ZnWO₄The degradation experiment of meloxicam is performed in ZnWO₄The addition of ZnWO is carried out in an amount of 0.50 to 1.50g/L₄The pH value of the ultrasonic wave is 6, the concentration of the meloxicam is 10mg/L, the ultrasonic power is 200W, and the ultrasonic time is 120 min.

Taking 20mL of 10mg/L meloxicam solution, and adding 0.50g/L of nano ZnWO at one time₄The powder was sonicated for 120 min. And sampling the suspension, centrifuging, taking the supernatant, and measuring the UV-vis spectrum of the supernatant within 200-450 nm.

ZnWO₄The above experiment was repeated while changing the amounts of addition of (A) to (B) in the order of 0.75, 1.00, 1.25 and 1.50 g/L.

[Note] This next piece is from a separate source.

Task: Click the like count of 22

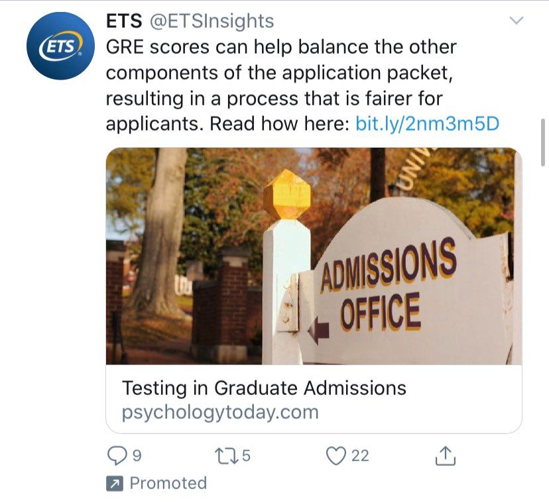Action: click(360, 456)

FIG. 3 is a scheme showing the use of ZnWO in example 3₄When the compound is used as an acoustic catalyst, the addition amount of the compound has an influence on the effect of catalyzing ultrasonic degradation of the meloxicam solution; as can be seen from FIG. 3, when ZnWO is used₄When the addition amount of (A) is 1.00g/L, the degradation effect is best, and the degradation rate can reach 75.67%.

Example 4 method for ultrasonic degradation of meloxicam under catalysis of semiconductor material zinc tungstate

ZnWO₄The degradation experiment of meloxicam is performed in ZnWO₄Is added in an amount of 1.00g/L, ZnWO₄The pH value of the ultrasonic wave is 6, the concentration of the meloxicam is 10mg/L, the ultrasonic power is 200W, and the ultrasonic time is 0, 30, 60, 90, 120 and 150min in sequence.

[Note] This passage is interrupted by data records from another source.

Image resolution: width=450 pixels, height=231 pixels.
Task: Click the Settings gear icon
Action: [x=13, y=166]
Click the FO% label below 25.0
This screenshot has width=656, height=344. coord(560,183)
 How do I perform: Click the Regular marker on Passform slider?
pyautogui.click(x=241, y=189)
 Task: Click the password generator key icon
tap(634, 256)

20mL of 10mg/L meloxicam solution is taken, and 1.00g/L of nano ZnWO is added in one time₄Pulverizing, and ultrasonic treating for 30 min. And sampling the suspension, centrifuging, taking the supernatant, and measuring the UV-vis spectrum of the supernatant within 200-450 nm.

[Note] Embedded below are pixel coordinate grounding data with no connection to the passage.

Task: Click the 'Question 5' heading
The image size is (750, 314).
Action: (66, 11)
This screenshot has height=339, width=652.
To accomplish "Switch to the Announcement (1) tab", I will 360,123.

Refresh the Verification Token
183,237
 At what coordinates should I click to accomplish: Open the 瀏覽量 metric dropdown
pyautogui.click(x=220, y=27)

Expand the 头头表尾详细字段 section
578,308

FIG. 4 is a scheme showing the use of ZnWO in example 4₄When the acoustic catalyst is used for catalyzing and ultrasonically degrading meloxicam, the influence of different ultrasonic time on the catalytic ultrasonic degradation effect is shown in figure 4, and as the ultrasonic time is prolonged, ZnWO₄The effect of catalytic ultrasonic degradation is gradually enhanced, and the ultrasonic effect reaches the best after 120 min.

Claims

1. Semiconductor material ZnWO₄Catalytic ultrasonic degradationThe method for preparing meloxicam is characterized by comprising the step of mixing semiconductor nano material ZnWO₄Mixing with meloxicam, putting into a container, and performing ultrasonic degradation in an ultrasonic device; centrifuging a sample, taking an upper clear solution, and performing UV-vis spectrometry;

the ZnWO₄The addition amount of (5) was 0.50-1.50g^-1；

The ultrasonic time is 120-150 min.

2. The method of claim 1, wherein the initial concentration of meloxicam is 6-18mg L^-1。

3. The method of claim 1, wherein the ultrasonic power is 100-.